**WORK INSTRUCTIONS**
In the rows below, swap each "GUI agent" for "UI agent" and reproduce every line with no other change.

Word and element location data
════════
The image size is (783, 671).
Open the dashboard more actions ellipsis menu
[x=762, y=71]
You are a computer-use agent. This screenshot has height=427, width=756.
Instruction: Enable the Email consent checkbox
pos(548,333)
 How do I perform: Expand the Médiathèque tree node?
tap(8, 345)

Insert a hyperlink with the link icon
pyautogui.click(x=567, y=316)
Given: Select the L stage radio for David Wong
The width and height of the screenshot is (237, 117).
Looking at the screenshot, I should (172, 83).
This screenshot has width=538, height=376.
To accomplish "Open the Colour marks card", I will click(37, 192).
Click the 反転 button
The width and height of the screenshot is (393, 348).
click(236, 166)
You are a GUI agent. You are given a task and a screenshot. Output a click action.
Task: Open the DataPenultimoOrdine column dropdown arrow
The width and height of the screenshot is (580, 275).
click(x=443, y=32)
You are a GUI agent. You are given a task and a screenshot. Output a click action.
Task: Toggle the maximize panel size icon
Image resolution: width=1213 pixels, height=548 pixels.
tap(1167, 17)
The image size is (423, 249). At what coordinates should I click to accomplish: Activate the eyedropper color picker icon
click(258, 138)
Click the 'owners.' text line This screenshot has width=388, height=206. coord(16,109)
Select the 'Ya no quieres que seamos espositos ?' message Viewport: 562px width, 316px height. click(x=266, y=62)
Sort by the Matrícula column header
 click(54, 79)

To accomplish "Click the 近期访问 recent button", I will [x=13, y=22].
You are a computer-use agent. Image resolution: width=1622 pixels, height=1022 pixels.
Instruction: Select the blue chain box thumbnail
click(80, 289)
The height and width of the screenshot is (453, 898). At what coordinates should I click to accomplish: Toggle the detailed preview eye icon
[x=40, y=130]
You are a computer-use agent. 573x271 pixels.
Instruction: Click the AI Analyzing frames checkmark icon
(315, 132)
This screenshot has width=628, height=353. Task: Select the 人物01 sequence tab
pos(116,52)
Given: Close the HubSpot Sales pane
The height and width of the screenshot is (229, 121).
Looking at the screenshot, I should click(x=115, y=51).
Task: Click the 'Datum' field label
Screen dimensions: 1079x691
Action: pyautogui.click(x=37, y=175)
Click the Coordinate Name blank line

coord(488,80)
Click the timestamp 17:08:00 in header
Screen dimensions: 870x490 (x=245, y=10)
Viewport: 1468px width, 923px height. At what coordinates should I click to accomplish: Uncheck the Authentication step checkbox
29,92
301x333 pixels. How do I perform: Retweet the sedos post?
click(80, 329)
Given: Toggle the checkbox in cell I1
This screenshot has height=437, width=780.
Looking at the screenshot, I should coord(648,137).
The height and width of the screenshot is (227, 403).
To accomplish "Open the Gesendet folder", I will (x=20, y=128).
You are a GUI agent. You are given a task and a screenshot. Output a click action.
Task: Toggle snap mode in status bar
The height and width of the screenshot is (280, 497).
════════
**IN RESPONSE**
The image size is (783, 671).
Open the dashboard more actions ellipsis menu
[x=762, y=71]
You are a computer-use agent. This screenshot has height=427, width=756.
Instruction: Enable the Email consent checkbox
pos(548,333)
 How do I perform: Expand the Médiathèque tree node?
tap(8, 345)

Insert a hyperlink with the link icon
pyautogui.click(x=567, y=316)
Given: Select the L stage radio for David Wong
The width and height of the screenshot is (237, 117).
Looking at the screenshot, I should (172, 83).
This screenshot has width=538, height=376.
To accomplish "Open the Colour marks card", I will click(37, 192).
Click the 反転 button
The width and height of the screenshot is (393, 348).
click(236, 166)
You are a UI agent. You are given a task and a screenshot. Output a click action.
Task: Open the DataPenultimoOrdine column dropdown arrow
The width and height of the screenshot is (580, 275).
click(x=443, y=32)
You are a UI agent. You are given a task and a screenshot. Output a click action.
Task: Toggle the maximize panel size icon
Image resolution: width=1213 pixels, height=548 pixels.
tap(1167, 17)
The image size is (423, 249). At what coordinates should I click to accomplish: Activate the eyedropper color picker icon
click(258, 138)
Click the 'owners.' text line This screenshot has width=388, height=206. coord(16,109)
Select the 'Ya no quieres que seamos espositos ?' message Viewport: 562px width, 316px height. click(x=266, y=62)
Sort by the Matrícula column header
 click(54, 79)

To accomplish "Click the 近期访问 recent button", I will [x=13, y=22].
You are a computer-use agent. Image resolution: width=1622 pixels, height=1022 pixels.
Instruction: Select the blue chain box thumbnail
click(80, 289)
The height and width of the screenshot is (453, 898). At what coordinates should I click to accomplish: Toggle the detailed preview eye icon
[x=40, y=130]
You are a computer-use agent. 573x271 pixels.
Instruction: Click the AI Analyzing frames checkmark icon
(315, 132)
This screenshot has width=628, height=353. Task: Select the 人物01 sequence tab
pos(116,52)
Given: Close the HubSpot Sales pane
The height and width of the screenshot is (229, 121).
Looking at the screenshot, I should click(x=115, y=51).
Task: Click the 'Datum' field label
Screen dimensions: 1079x691
Action: pyautogui.click(x=37, y=175)
Click the Coordinate Name blank line

coord(488,80)
Click the timestamp 17:08:00 in header
Screen dimensions: 870x490 (x=245, y=10)
Viewport: 1468px width, 923px height. At what coordinates should I click to accomplish: Uncheck the Authentication step checkbox
29,92
301x333 pixels. How do I perform: Retweet the sedos post?
click(80, 329)
Given: Toggle the checkbox in cell I1
This screenshot has height=437, width=780.
Looking at the screenshot, I should coord(648,137).
The height and width of the screenshot is (227, 403).
To accomplish "Open the Gesendet folder", I will (x=20, y=128).
You are a UI agent. You are given a task and a screenshot. Output a click action.
Task: Toggle snap mode in status bar
The height and width of the screenshot is (280, 497).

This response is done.